## Set of tasks
a. In the passage on bridge fragility curves, which of the three analysis methods is named as the most commonly used?
b. Write a continuation of the passage on bridge fragility curves that picks up after its final sentence.

## Passage shown
#####
Fragility is the conditional probability that a structure or structural component will meet or exceed a certain damage level for a given ground motion intensity, such as peak ground acceleration (PGA) or spectral acceleration (S_a). Thus, fragility analysis is an important tool to determine bridge seismic vulnerability (Pan et al., 2007). Fragility curves can be derived by three methods: expert base, empirical, and analytical. Analytical fragility curves are usually expressed in the form of two-parameter lognormal distributions (Shinozuka et al., 2000b), whereas empirical and expert base curves are generally based on the damage state given the observed ground motion intensity as determined by an expert (Shinozuka et al., 2000b). When the damage state and ground motion intensity is unknown, analytical methods are used to determine these, and analytical fragility curves subsequently derived (Nielson, 2005).

An important issue when deriving fragility curves is determining the relation between the intensity measure (IM) and engineering demand parameter (EDP), which can be different depending on the specific case. Three methods are commonly employed to determine this: nonlinear time history, incremental dynamic, and capacity spectrum analyses, with time history analysis being the most commonly used tool (Banerjee and Shinozuka, 2007; Bignell et al., 2004; Shinozuka et al., 2000a; Mackie and Stojadinović, 2001; Kumar and Gardoni, 2014). Incremental dynamic analysis can also be used to determine the earthquake response of a structure and derive the fragility curve (Lu et al., 2004; Kurian et al., 2006; Liolios et al., 2011). Time history analysis gives more realistic results, but both time history and incremental dynamic analysis are time-consuming and computationally expensive. Therefore, capacity spectrum analysis is sometimes used to quickly derive the fragility curve (Banerjee and Shinozuka, 2007; Shinozuka et al., 2000a).
#####
## Material supplied

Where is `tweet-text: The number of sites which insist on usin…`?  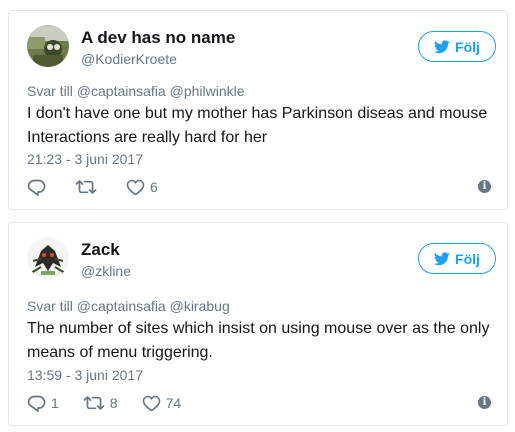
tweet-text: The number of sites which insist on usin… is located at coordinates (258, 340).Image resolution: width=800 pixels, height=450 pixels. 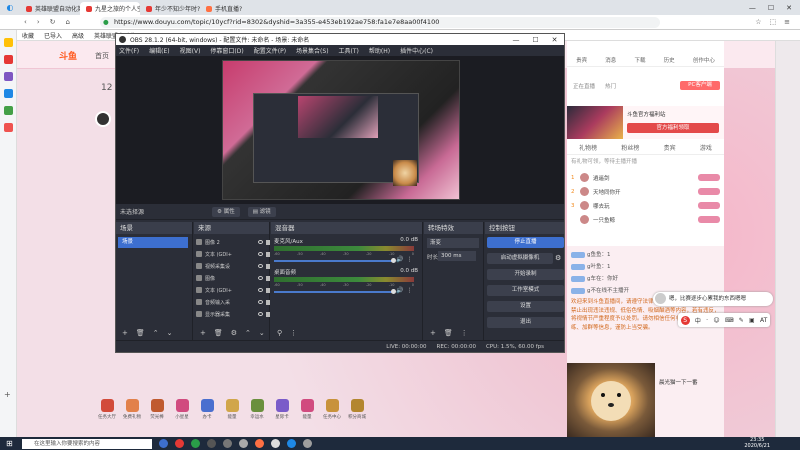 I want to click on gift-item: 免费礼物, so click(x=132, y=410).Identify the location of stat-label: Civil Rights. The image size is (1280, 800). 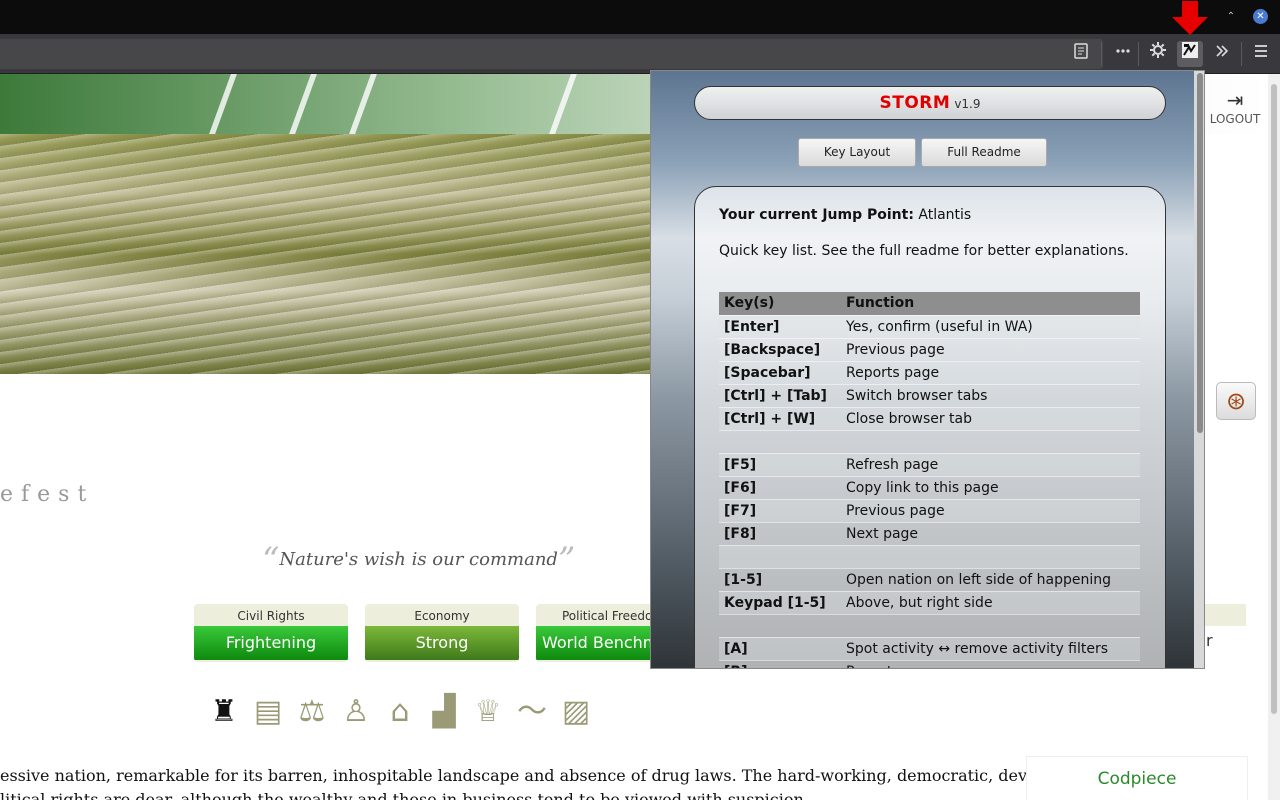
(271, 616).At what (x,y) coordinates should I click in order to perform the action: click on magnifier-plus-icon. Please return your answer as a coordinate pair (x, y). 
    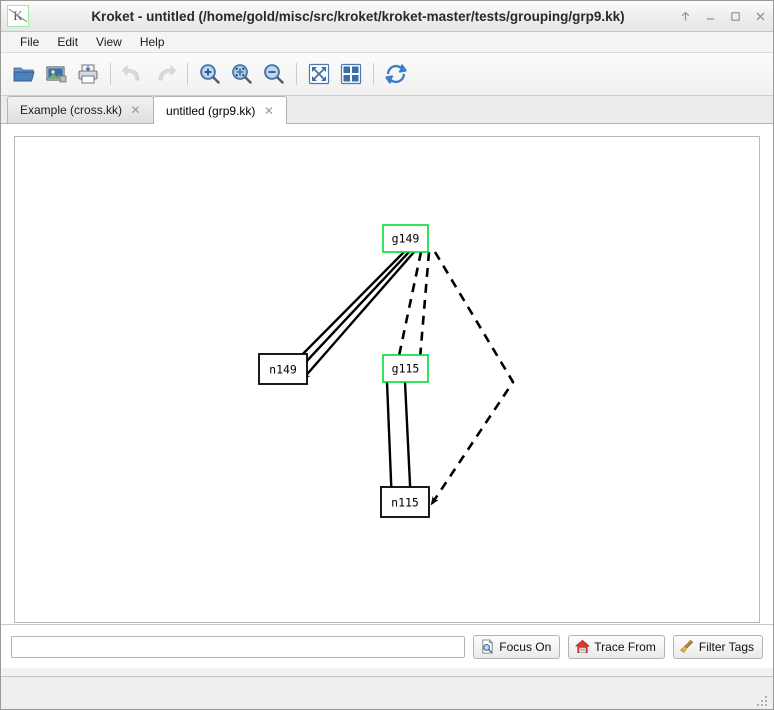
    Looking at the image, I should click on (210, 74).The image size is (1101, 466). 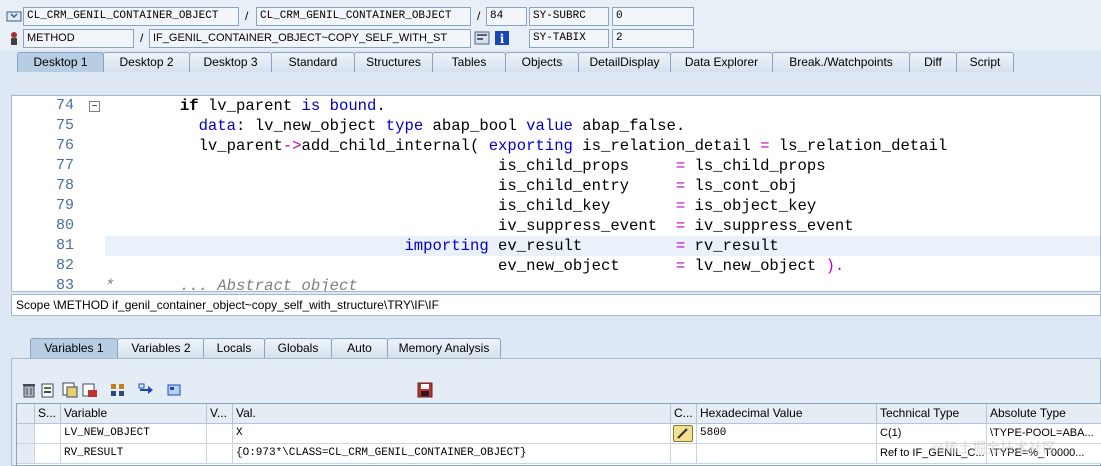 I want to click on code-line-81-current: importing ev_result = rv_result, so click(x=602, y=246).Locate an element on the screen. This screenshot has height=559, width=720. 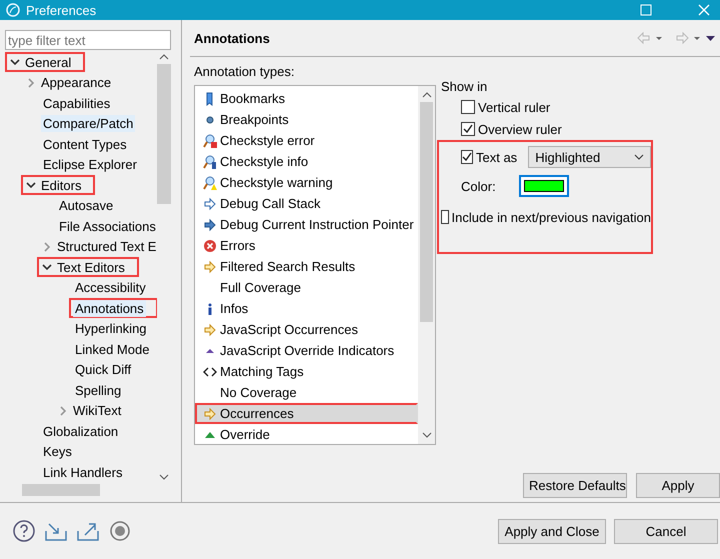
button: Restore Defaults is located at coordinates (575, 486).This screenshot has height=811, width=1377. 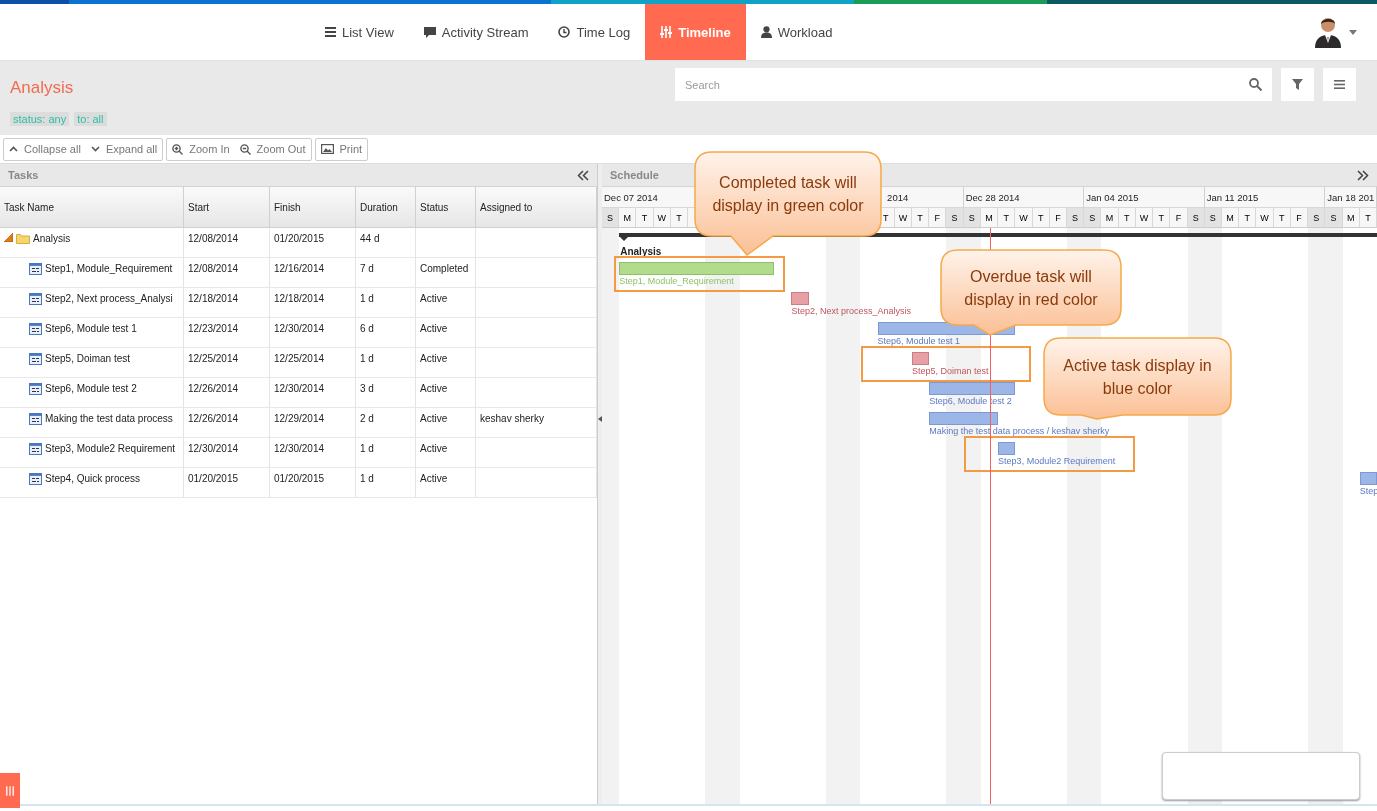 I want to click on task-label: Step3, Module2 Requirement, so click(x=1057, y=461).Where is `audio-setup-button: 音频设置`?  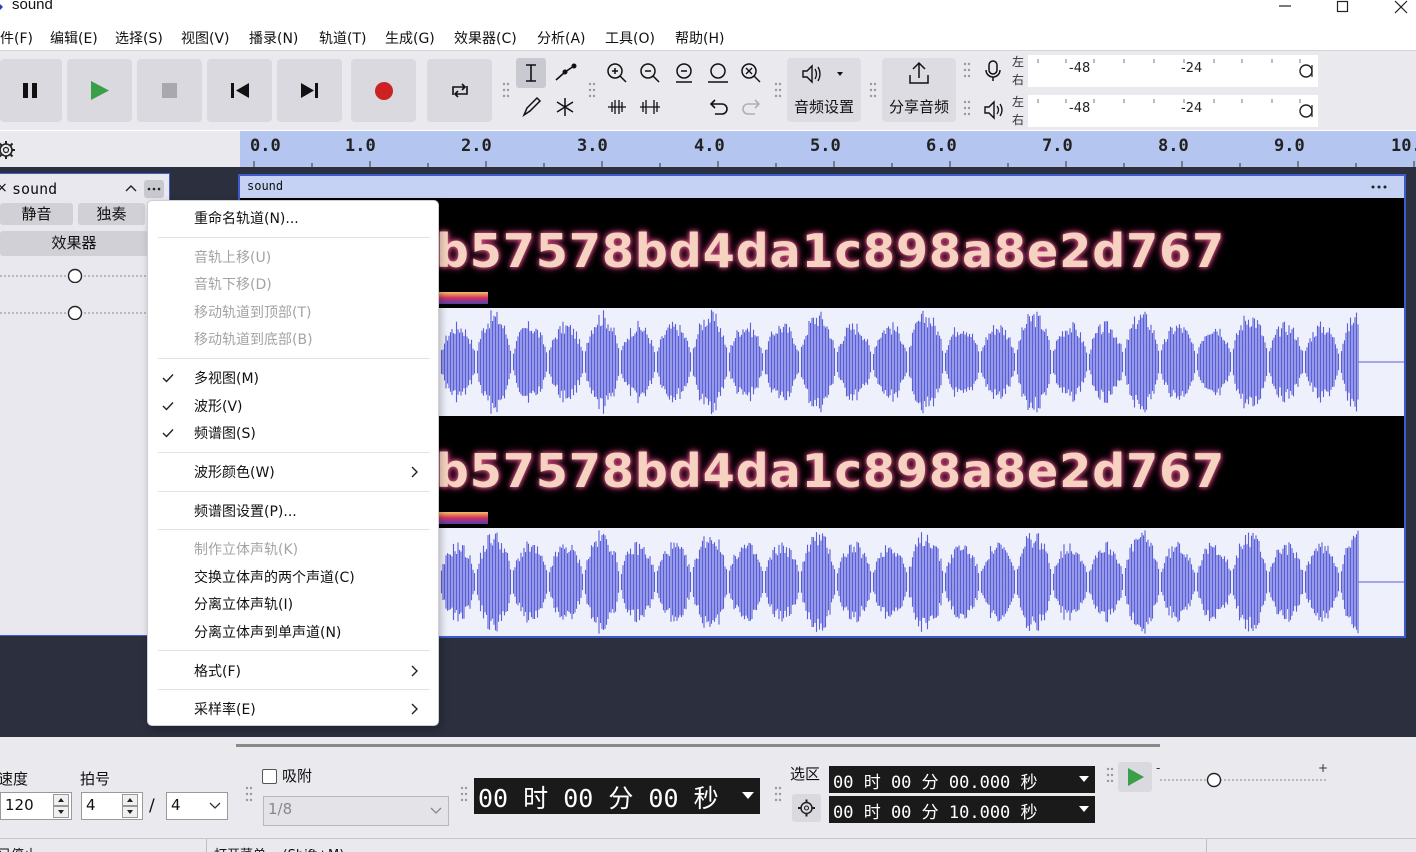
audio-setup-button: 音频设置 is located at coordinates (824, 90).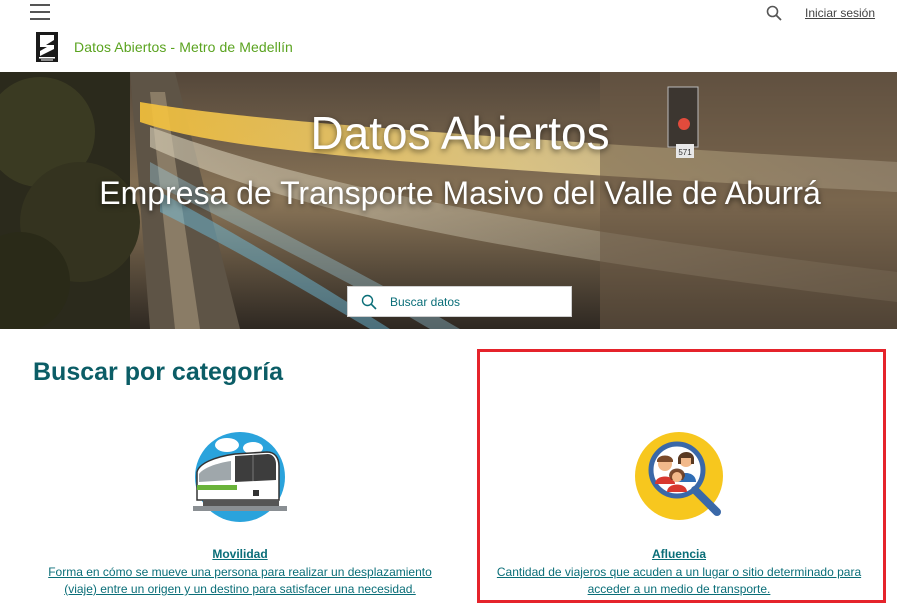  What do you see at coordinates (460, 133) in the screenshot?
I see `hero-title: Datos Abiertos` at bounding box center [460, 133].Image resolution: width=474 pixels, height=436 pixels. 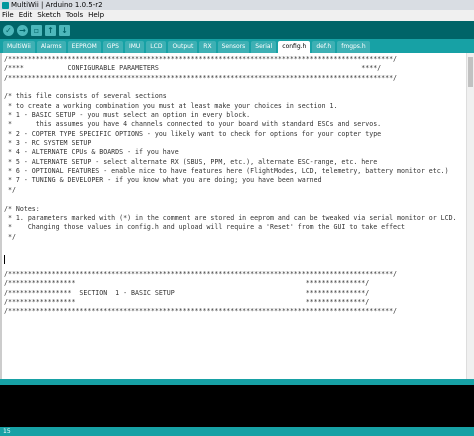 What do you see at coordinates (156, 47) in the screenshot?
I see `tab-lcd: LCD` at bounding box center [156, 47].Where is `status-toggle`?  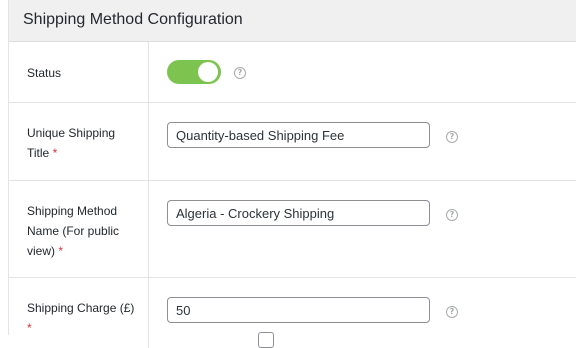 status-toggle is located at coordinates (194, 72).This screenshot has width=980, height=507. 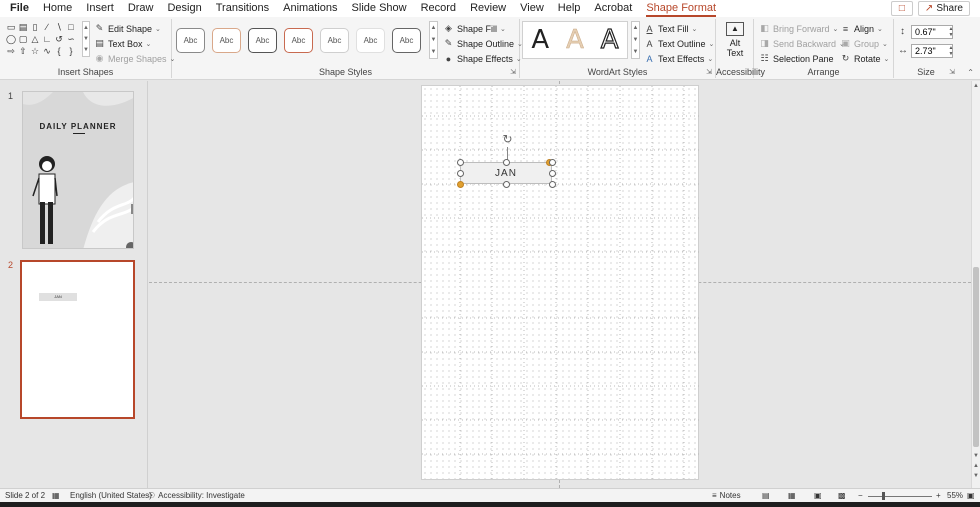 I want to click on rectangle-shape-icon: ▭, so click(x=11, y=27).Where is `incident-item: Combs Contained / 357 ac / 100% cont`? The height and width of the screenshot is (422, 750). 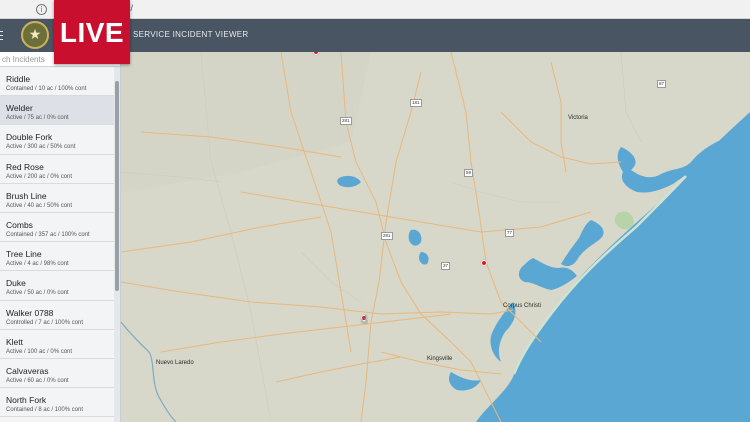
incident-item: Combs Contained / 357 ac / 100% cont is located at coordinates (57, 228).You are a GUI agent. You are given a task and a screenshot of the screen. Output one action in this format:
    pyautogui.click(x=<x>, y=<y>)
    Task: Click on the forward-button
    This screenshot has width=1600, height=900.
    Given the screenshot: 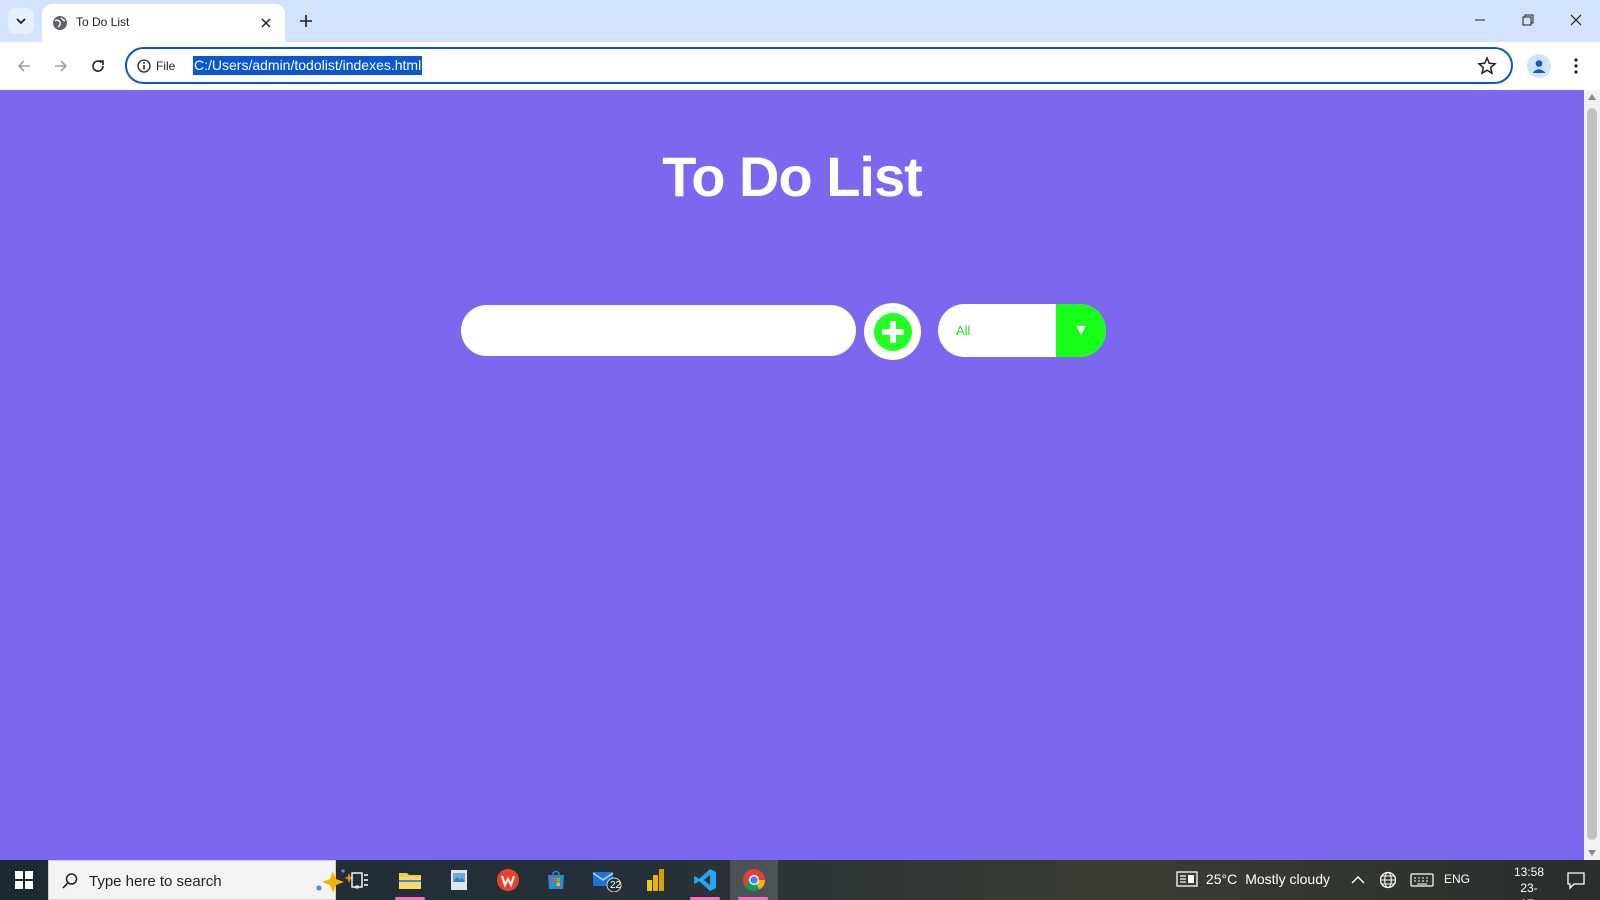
#####
## Task-by-task answers
a. Nonlinear time history analysis.

b.
Determining fragility curves for retrofitted bridge systems, along with component and system fragility are other issues currently attracting research attention (Padgett et al., 2007a; Chuang-Sheng et al., 2009; Alam et al., 2012; Tsubaki et al., 2016), and the energy-based approach has also been employed recently for fragility analysis (Wong, 2009). In addition, analytical methods and decision mechanisms are established to determine the most appropriate method for reducing earthquake risk (Dan, 2016).

Damage state of bridges after earthquake exposure can be estimated using expert and analytical based methods. Expert-based methods depend on past earthquake and damage data recorded in seismic events (Shinozuka et al., 2000c), whereas analytical methods depend on the nonlinear analysis. Earthquake data incorporate displacement and rotation, and damage state displacement and rotation limits must be determined (Choi and Jeon, 2003; Padgett et al., 2007b; Pan et al., 2007).

This paper describes nonlinear behavior and derives the fragility curves for a selected railway bridge. The bridge is critical for railway transportation and its unique structural designation, being constructed almost 100 years ago, increases its importance. We followed Cornell et al. (2002) to derive the bridge fragility curve, considering different IMs and determined the most suitable IM. Capacity and serviceability limits were then used to derive the fragility curve. Component and system fragility curves were derived separately.

2 Analytical method and simulation

Fragility curves are effective tools to determine seismic capacity of structures or structural components. Fragility is defined as the conditional probability of seismic demand (the specific EDP in this case) on the structure or structural component exceeding its capacity, C, for a given level of ground motion intensity (Padgett and DesRoches, 2008),

$$\begin{array}{}\text{(1)}& {\displaystyle }{\displaystyle }\mathrm{Fragility}=P[\mathrm{EDP}\ge C\left|\mathrm{IM}\right.],\end{array}$$

where P(…) is the probability of the particular case. Probability seismic demand models (PSDMs) were determined using nonlinear time history analysis to model and analyze the bridge structure and determine the bridge structural demand and capacity.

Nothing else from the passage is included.